Directive: How many lines in the rows below contain the string "title"? Case matters, and the reply should be the number alone.

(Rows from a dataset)
▼

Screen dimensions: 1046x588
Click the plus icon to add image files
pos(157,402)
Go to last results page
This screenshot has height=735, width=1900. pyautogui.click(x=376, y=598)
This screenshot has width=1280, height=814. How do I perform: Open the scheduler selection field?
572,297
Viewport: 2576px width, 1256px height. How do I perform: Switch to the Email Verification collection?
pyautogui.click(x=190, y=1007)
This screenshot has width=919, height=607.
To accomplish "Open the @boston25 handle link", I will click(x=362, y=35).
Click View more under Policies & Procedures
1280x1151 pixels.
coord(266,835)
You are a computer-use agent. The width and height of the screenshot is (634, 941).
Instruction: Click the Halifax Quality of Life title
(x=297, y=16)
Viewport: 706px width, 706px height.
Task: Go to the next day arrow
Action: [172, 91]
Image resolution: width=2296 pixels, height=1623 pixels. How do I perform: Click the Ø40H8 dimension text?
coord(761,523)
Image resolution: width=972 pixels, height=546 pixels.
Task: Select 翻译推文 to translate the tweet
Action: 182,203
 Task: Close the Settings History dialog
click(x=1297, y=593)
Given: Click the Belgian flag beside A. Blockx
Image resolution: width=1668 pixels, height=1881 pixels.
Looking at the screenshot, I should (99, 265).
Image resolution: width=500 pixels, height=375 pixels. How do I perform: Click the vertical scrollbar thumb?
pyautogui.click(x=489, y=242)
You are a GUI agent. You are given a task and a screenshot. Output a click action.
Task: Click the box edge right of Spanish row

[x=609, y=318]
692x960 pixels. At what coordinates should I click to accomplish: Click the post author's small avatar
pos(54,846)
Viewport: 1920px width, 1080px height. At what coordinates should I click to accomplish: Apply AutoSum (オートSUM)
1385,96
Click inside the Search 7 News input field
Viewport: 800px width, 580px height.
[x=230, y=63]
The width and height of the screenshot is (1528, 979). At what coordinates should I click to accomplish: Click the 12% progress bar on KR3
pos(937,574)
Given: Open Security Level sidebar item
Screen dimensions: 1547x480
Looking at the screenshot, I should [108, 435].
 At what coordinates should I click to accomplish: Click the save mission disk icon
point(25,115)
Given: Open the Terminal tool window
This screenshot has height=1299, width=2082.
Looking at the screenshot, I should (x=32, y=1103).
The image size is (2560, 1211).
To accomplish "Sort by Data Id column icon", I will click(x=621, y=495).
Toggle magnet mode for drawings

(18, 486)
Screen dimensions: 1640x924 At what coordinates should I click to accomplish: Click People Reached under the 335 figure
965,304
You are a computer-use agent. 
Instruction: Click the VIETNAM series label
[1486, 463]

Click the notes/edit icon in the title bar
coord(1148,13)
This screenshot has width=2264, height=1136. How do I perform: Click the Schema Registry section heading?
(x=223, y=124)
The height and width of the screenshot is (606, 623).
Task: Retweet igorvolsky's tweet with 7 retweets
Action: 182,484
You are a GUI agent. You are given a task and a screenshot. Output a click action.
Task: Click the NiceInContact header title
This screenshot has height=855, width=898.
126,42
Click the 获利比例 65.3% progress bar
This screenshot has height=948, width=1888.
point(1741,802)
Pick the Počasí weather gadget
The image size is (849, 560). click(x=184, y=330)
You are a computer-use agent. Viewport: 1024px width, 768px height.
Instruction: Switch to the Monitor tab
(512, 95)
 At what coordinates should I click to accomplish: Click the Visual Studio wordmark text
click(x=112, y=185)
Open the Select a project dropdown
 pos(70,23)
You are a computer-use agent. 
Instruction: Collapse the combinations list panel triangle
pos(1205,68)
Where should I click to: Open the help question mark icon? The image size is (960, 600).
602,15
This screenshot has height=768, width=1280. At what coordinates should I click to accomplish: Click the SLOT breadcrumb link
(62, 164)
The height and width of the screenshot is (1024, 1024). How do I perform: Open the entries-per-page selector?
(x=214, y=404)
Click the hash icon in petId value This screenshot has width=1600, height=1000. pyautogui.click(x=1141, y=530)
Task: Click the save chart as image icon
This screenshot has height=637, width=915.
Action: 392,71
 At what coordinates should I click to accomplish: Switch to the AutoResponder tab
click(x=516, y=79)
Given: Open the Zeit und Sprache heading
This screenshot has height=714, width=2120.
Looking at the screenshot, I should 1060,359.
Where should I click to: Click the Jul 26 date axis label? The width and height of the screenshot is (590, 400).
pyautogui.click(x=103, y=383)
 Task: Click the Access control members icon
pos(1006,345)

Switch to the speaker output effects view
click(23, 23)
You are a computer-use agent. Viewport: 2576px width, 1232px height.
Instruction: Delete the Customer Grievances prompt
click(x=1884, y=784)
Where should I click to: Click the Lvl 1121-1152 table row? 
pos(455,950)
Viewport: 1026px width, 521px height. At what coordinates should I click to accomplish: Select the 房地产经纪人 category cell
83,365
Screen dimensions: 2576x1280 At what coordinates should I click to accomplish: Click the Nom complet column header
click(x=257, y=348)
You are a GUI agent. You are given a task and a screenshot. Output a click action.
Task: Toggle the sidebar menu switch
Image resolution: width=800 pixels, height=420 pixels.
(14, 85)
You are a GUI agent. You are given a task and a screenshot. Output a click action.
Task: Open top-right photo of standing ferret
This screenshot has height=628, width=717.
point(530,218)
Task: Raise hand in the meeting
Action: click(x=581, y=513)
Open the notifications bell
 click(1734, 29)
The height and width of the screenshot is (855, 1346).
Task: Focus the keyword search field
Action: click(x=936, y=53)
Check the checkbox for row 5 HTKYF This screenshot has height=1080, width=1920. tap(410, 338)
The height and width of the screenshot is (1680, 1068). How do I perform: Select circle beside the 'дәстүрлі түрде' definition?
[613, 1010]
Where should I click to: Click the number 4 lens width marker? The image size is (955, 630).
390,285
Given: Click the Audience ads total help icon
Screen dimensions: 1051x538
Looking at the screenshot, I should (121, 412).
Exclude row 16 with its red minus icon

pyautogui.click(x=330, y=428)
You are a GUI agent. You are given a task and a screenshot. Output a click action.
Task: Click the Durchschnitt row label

▲

Correct result: 3